Segment Open

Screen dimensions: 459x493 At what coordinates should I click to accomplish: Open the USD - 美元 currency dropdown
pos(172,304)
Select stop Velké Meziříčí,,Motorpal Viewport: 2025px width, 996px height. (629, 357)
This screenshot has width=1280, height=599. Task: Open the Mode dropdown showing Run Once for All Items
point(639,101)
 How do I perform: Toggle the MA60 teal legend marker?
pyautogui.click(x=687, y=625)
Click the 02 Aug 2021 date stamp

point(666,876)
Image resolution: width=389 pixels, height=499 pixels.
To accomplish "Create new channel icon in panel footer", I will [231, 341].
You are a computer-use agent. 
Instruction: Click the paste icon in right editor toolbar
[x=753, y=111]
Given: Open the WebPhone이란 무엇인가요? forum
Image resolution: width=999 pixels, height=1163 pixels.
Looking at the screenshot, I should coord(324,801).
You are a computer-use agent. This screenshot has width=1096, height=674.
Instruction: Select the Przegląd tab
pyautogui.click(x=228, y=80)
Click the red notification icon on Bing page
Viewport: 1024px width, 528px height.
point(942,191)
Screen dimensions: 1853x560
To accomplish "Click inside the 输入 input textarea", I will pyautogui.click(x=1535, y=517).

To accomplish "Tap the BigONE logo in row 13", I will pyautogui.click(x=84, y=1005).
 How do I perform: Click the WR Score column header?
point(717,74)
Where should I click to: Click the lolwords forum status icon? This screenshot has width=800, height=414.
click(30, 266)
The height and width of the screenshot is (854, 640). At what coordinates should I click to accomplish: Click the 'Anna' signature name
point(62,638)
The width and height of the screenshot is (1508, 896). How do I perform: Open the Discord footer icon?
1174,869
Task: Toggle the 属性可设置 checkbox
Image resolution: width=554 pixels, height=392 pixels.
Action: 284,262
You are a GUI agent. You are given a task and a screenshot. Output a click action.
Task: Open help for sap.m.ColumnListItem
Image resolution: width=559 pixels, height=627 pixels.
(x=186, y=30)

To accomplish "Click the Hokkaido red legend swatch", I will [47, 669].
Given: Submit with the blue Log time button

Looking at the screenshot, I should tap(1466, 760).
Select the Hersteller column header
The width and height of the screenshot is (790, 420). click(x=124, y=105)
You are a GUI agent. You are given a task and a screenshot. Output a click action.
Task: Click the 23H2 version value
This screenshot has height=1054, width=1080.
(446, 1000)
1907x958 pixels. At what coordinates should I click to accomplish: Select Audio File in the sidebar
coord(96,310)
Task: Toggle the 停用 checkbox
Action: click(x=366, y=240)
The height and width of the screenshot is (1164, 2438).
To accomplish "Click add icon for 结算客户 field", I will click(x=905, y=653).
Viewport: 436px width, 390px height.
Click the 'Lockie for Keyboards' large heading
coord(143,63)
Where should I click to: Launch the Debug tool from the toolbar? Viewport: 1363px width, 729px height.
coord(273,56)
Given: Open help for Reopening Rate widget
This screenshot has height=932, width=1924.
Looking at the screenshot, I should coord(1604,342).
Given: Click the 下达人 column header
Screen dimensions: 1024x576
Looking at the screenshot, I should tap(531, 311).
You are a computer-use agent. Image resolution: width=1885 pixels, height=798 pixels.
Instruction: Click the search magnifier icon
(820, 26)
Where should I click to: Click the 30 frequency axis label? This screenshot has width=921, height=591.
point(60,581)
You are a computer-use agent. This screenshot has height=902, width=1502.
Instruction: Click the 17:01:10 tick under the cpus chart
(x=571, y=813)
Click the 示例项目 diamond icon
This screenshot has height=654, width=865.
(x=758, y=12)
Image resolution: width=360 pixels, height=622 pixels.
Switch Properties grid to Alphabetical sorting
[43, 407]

Segment Closed

_What you should do:_ Set down the records once more, character for character.

_Response to this task:_
Screen dimensions: 459x493 At what coordinates should I click to accomplish: Open the USD - 美元 currency dropdown
pos(172,304)
Select stop Velké Meziříčí,,Motorpal Viewport: 2025px width, 996px height. (629, 357)
This screenshot has width=1280, height=599. Task: Open the Mode dropdown showing Run Once for All Items
point(639,101)
 How do I perform: Toggle the MA60 teal legend marker?
pyautogui.click(x=687, y=625)
Click the 02 Aug 2021 date stamp

point(666,876)
Image resolution: width=389 pixels, height=499 pixels.
To accomplish "Create new channel icon in panel footer", I will [231, 341].
You are a computer-use agent. 
Instruction: Click the paste icon in right editor toolbar
[x=753, y=111]
Given: Open the WebPhone이란 무엇인가요? forum
Image resolution: width=999 pixels, height=1163 pixels.
Looking at the screenshot, I should coord(324,801).
You are a computer-use agent. This screenshot has width=1096, height=674.
Instruction: Select the Przegląd tab
pyautogui.click(x=228, y=80)
Click the red notification icon on Bing page
Viewport: 1024px width, 528px height.
point(942,191)
Screen dimensions: 1853x560
To accomplish "Click inside the 输入 input textarea", I will pyautogui.click(x=1535, y=517).

To accomplish "Tap the BigONE logo in row 13", I will pyautogui.click(x=84, y=1005).
 How do I perform: Click the WR Score column header?
point(717,74)
Where should I click to: Click the lolwords forum status icon? This screenshot has width=800, height=414.
click(30, 266)
The height and width of the screenshot is (854, 640). At what coordinates should I click to accomplish: Click the 'Anna' signature name
point(62,638)
The width and height of the screenshot is (1508, 896). How do I perform: Open the Discord footer icon?
1174,869
Task: Toggle the 属性可设置 checkbox
Image resolution: width=554 pixels, height=392 pixels.
Action: 284,262
You are a GUI agent. You are given a task and a screenshot. Output a click action.
Task: Open help for sap.m.ColumnListItem
Image resolution: width=559 pixels, height=627 pixels.
(x=186, y=30)

To accomplish "Click the Hokkaido red legend swatch", I will [47, 669].
Given: Submit with the blue Log time button

Looking at the screenshot, I should tap(1466, 760).
Select the Hersteller column header
The width and height of the screenshot is (790, 420). click(x=124, y=105)
You are a GUI agent. You are given a task and a screenshot. Output a click action.
Task: Click the 23H2 version value
This screenshot has height=1054, width=1080.
(446, 1000)
1907x958 pixels. At what coordinates should I click to accomplish: Select Audio File in the sidebar
coord(96,310)
Task: Toggle the 停用 checkbox
Action: click(x=366, y=240)
The height and width of the screenshot is (1164, 2438).
To accomplish "Click add icon for 结算客户 field", I will click(x=905, y=653).
Viewport: 436px width, 390px height.
Click the 'Lockie for Keyboards' large heading
coord(143,63)
Where should I click to: Launch the Debug tool from the toolbar? Viewport: 1363px width, 729px height.
coord(273,56)
Given: Open help for Reopening Rate widget
This screenshot has height=932, width=1924.
Looking at the screenshot, I should coord(1604,342).
Given: Click the 下达人 column header
Screen dimensions: 1024x576
Looking at the screenshot, I should tap(531, 311).
You are a computer-use agent. Image resolution: width=1885 pixels, height=798 pixels.
Instruction: Click the search magnifier icon
(820, 26)
Where should I click to: Click the 30 frequency axis label? This screenshot has width=921, height=591.
point(60,581)
You are a computer-use agent. This screenshot has height=902, width=1502.
Instruction: Click the 17:01:10 tick under the cpus chart
(x=571, y=813)
Click the 示例项目 diamond icon
This screenshot has height=654, width=865.
(x=758, y=12)
Image resolution: width=360 pixels, height=622 pixels.
Switch Properties grid to Alphabetical sorting
[43, 407]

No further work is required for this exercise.